> **Exercise directions**: Write out the entries below exactly. End with the line that contains "Task: Click the doPDF 11 printer selector".
***
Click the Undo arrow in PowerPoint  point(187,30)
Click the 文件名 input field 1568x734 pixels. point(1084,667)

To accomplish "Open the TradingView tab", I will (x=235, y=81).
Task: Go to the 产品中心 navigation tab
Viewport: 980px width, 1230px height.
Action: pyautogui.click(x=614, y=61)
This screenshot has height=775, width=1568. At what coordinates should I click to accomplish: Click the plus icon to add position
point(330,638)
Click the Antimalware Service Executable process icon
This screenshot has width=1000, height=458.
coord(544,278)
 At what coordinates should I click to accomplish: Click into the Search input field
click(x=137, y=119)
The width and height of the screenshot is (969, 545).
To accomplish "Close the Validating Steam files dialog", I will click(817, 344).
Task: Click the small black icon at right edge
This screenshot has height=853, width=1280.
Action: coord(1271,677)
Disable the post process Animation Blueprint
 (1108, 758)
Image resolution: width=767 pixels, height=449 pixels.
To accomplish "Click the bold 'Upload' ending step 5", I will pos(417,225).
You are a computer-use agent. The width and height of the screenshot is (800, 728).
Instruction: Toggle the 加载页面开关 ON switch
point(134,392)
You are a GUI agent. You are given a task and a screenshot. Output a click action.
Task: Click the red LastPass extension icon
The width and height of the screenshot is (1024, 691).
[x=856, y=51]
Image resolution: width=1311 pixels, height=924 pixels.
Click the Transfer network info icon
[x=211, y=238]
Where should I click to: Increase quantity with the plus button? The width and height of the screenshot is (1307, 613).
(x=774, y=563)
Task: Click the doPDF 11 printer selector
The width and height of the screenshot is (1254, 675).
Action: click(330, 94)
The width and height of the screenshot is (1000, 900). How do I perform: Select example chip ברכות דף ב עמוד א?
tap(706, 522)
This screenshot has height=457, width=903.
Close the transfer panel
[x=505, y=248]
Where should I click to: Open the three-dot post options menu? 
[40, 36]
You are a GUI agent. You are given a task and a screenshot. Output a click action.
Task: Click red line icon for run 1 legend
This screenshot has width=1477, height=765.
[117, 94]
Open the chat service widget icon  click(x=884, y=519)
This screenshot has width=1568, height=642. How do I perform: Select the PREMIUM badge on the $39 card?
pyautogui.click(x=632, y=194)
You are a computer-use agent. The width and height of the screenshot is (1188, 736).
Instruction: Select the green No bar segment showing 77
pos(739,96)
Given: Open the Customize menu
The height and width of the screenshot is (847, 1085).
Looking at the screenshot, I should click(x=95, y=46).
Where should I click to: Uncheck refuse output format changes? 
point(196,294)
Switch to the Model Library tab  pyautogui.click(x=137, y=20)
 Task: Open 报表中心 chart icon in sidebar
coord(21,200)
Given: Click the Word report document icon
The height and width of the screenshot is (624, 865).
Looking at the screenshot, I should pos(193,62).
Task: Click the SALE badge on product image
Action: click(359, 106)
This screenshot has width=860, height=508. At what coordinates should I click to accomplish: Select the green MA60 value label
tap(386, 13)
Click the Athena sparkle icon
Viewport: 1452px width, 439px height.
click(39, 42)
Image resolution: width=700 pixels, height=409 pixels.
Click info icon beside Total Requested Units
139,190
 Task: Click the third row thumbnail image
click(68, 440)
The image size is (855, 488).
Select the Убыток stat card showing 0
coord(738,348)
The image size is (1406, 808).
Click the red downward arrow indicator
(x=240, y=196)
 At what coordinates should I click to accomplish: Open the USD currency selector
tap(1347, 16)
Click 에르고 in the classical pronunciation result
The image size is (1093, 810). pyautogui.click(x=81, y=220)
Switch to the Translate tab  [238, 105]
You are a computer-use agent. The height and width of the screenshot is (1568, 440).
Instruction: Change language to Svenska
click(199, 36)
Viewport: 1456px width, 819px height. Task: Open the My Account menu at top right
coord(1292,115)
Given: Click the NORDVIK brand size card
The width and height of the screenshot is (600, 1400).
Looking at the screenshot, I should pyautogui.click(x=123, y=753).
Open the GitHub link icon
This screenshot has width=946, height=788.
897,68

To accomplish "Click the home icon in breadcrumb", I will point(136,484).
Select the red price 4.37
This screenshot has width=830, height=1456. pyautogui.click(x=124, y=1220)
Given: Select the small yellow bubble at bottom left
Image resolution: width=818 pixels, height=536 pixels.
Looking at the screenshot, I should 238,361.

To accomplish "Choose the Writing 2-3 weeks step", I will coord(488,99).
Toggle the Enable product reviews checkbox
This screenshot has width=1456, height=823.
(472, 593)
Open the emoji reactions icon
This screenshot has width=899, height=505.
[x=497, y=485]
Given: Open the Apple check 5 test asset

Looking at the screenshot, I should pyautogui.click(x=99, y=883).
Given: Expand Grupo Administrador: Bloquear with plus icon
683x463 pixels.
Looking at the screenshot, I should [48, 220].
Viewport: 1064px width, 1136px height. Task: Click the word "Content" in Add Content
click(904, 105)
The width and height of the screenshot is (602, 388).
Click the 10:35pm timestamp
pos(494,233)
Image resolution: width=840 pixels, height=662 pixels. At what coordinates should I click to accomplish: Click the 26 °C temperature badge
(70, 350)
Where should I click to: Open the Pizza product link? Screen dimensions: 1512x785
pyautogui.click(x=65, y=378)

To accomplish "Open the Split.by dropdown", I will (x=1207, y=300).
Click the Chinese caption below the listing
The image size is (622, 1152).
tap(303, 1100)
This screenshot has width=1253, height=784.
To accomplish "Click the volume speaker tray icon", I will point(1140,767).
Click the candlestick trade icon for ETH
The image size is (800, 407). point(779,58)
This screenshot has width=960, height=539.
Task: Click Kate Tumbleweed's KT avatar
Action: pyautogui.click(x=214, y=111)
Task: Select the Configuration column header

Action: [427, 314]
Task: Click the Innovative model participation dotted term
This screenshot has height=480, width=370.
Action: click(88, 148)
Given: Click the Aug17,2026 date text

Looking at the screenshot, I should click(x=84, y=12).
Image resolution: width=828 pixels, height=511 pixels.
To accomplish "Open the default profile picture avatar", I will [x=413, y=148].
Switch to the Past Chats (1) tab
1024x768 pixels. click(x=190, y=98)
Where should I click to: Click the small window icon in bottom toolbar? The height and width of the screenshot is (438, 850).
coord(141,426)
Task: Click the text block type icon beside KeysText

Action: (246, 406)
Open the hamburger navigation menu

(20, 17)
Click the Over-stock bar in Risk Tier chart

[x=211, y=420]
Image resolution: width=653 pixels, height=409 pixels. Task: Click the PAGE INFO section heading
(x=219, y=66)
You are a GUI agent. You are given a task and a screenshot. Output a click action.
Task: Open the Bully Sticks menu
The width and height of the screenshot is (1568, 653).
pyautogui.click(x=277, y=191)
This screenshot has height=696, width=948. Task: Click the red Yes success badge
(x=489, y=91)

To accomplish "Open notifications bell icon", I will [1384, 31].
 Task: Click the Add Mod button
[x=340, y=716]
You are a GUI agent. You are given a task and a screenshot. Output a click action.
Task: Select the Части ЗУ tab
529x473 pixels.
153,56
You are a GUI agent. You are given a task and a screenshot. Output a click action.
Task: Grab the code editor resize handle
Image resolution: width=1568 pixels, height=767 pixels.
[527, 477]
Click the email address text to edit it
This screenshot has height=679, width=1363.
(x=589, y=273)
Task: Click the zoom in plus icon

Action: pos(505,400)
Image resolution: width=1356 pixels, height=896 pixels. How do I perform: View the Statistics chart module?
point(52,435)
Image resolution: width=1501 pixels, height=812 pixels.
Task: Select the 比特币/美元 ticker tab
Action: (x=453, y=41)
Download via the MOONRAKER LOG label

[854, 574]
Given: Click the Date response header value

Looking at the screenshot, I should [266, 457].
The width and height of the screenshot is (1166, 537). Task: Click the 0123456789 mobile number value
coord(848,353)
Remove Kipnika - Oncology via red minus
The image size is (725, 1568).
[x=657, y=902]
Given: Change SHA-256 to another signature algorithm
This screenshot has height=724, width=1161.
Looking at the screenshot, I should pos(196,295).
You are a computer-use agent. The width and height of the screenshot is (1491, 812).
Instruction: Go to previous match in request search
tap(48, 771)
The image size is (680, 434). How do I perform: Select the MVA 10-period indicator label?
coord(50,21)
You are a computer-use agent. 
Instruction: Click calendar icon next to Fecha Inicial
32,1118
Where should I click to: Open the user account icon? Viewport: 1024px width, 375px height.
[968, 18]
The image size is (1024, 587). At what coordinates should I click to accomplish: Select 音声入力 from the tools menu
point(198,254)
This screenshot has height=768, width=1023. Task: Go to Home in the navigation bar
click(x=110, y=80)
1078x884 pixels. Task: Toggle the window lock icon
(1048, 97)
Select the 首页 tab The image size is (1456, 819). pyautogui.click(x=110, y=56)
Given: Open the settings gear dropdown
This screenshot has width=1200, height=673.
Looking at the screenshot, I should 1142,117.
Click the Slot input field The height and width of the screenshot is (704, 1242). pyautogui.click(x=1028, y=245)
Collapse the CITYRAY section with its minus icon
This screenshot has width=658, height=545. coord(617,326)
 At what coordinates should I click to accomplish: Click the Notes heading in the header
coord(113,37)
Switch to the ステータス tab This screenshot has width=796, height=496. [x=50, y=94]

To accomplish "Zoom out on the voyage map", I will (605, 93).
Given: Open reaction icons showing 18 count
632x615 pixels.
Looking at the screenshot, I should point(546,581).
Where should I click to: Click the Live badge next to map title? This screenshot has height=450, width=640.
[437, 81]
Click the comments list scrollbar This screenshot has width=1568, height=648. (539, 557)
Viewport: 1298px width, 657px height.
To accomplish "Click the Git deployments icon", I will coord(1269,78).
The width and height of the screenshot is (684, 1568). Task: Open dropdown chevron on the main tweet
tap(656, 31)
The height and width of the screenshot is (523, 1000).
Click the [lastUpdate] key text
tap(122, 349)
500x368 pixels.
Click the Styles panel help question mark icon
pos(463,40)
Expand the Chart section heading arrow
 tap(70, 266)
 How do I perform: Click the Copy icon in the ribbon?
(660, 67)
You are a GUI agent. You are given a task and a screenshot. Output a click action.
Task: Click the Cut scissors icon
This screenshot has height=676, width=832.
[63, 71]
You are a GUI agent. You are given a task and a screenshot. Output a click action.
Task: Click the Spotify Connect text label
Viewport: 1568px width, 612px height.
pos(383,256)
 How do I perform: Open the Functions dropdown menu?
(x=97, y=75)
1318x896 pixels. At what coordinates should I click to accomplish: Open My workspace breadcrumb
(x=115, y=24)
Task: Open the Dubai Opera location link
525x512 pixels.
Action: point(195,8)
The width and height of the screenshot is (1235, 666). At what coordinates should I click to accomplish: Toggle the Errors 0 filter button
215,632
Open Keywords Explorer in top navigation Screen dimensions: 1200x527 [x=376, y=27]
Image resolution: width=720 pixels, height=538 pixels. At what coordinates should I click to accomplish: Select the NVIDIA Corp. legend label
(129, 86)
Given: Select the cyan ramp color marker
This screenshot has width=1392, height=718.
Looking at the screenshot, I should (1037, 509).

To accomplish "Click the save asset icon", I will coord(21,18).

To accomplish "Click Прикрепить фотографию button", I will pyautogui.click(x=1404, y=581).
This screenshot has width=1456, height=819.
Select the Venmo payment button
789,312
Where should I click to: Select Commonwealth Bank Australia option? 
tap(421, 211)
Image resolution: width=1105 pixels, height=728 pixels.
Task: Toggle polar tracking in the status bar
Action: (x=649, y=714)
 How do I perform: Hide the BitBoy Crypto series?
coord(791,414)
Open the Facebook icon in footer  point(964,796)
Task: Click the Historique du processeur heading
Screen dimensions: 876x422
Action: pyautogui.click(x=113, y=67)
***
> **Your solution**:
Click the Undo arrow in PowerPoint  point(187,30)
Click the 文件名 input field 1568x734 pixels. point(1084,667)

To accomplish "Open the TradingView tab", I will (x=235, y=81).
Task: Go to the 产品中心 navigation tab
Viewport: 980px width, 1230px height.
Action: pyautogui.click(x=614, y=61)
This screenshot has height=775, width=1568. At what coordinates should I click to accomplish: Click the plus icon to add position
point(330,638)
Click the Antimalware Service Executable process icon
This screenshot has width=1000, height=458.
coord(544,278)
 At what coordinates should I click to accomplish: Click into the Search input field
click(x=137, y=119)
The width and height of the screenshot is (969, 545).
To accomplish "Close the Validating Steam files dialog", I will click(817, 344).
Task: Click the small black icon at right edge
This screenshot has height=853, width=1280.
Action: coord(1271,677)
Disable the post process Animation Blueprint
 (1108, 758)
Image resolution: width=767 pixels, height=449 pixels.
To accomplish "Click the bold 'Upload' ending step 5", I will pos(417,225).
You are a computer-use agent. The width and height of the screenshot is (800, 728).
Instruction: Toggle the 加载页面开关 ON switch
point(134,392)
You are a GUI agent. You are given a task and a screenshot. Output a click action.
Task: Click the red LastPass extension icon
The width and height of the screenshot is (1024, 691).
[x=856, y=51]
Image resolution: width=1311 pixels, height=924 pixels.
Click the Transfer network info icon
[x=211, y=238]
Where should I click to: Increase quantity with the plus button? The width and height of the screenshot is (1307, 613).
(x=774, y=563)
Task: Click the doPDF 11 printer selector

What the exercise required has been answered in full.